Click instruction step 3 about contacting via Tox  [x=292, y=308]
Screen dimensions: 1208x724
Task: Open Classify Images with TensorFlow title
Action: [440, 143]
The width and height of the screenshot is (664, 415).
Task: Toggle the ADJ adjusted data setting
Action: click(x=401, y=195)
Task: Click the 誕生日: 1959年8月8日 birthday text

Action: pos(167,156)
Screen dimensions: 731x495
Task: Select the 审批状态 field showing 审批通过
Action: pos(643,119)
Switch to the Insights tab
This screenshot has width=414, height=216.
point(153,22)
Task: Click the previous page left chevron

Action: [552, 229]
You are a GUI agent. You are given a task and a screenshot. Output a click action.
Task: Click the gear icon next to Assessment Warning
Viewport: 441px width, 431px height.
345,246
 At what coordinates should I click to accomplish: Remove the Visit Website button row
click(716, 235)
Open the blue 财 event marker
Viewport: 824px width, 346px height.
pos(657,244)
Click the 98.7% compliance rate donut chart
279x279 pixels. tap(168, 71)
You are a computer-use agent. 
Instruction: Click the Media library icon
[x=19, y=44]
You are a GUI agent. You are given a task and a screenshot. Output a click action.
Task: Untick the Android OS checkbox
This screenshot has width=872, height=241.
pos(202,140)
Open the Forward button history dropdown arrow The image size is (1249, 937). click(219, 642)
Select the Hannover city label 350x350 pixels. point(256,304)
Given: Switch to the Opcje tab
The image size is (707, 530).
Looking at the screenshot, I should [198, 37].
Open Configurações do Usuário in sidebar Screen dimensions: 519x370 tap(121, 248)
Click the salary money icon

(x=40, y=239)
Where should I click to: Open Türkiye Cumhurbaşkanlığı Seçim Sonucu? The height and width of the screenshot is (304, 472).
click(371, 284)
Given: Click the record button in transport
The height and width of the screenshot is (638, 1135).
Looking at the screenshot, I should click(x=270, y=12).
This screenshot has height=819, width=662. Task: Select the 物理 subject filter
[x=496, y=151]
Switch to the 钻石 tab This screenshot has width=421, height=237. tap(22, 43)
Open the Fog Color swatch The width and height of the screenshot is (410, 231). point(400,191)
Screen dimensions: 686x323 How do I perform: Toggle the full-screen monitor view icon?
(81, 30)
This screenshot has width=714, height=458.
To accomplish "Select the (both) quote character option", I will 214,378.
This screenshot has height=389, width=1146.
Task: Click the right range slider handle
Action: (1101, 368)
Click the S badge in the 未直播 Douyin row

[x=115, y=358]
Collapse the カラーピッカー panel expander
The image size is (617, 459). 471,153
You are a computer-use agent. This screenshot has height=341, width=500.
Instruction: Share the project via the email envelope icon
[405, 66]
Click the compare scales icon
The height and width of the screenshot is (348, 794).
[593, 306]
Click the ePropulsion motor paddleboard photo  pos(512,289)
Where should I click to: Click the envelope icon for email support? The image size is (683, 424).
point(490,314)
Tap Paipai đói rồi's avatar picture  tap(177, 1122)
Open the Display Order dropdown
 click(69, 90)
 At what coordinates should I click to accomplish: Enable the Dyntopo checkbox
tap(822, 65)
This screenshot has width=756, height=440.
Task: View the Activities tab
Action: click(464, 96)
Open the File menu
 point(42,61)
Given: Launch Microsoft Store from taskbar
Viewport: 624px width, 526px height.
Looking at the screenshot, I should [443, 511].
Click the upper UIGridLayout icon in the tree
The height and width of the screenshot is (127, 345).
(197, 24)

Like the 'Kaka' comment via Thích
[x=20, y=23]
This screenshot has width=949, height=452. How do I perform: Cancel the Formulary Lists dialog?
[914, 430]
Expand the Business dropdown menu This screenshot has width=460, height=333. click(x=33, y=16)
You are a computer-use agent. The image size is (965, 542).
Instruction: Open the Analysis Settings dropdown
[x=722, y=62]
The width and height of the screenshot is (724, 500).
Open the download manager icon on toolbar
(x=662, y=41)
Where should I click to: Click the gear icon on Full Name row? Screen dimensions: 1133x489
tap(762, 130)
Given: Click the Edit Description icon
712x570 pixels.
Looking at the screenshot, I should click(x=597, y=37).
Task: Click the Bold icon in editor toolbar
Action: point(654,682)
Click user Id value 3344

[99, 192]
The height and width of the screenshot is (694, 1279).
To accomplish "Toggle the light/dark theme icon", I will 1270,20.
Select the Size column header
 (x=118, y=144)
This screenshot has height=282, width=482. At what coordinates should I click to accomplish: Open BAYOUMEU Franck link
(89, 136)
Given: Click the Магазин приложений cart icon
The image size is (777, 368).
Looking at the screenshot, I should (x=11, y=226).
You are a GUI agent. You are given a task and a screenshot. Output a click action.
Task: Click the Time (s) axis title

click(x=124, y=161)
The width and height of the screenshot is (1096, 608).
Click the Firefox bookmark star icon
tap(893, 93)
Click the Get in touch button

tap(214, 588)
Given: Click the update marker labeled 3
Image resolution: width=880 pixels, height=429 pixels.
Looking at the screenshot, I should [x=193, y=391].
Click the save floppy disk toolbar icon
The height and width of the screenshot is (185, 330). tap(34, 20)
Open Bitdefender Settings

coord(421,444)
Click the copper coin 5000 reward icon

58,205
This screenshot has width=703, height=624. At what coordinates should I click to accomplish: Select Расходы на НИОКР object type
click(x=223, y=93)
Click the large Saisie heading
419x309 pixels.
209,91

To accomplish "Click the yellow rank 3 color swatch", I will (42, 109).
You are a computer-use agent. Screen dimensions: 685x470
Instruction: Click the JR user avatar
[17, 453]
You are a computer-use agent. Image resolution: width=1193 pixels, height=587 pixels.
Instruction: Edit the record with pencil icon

**Problem to solve:** If a line in the listing holds the word "computer", copy it out.

**Completed exercise:**
You are a computer-use agent. 
You are a computer-use agent. This screenshot has height=341, width=500.
You are a computer-use agent. The image size is (965, 542).
You are a computer-use agent. Screen dimensions: 685x470
You are a computer-use agent. Image resolution: width=1193 pixels, height=587 pixels.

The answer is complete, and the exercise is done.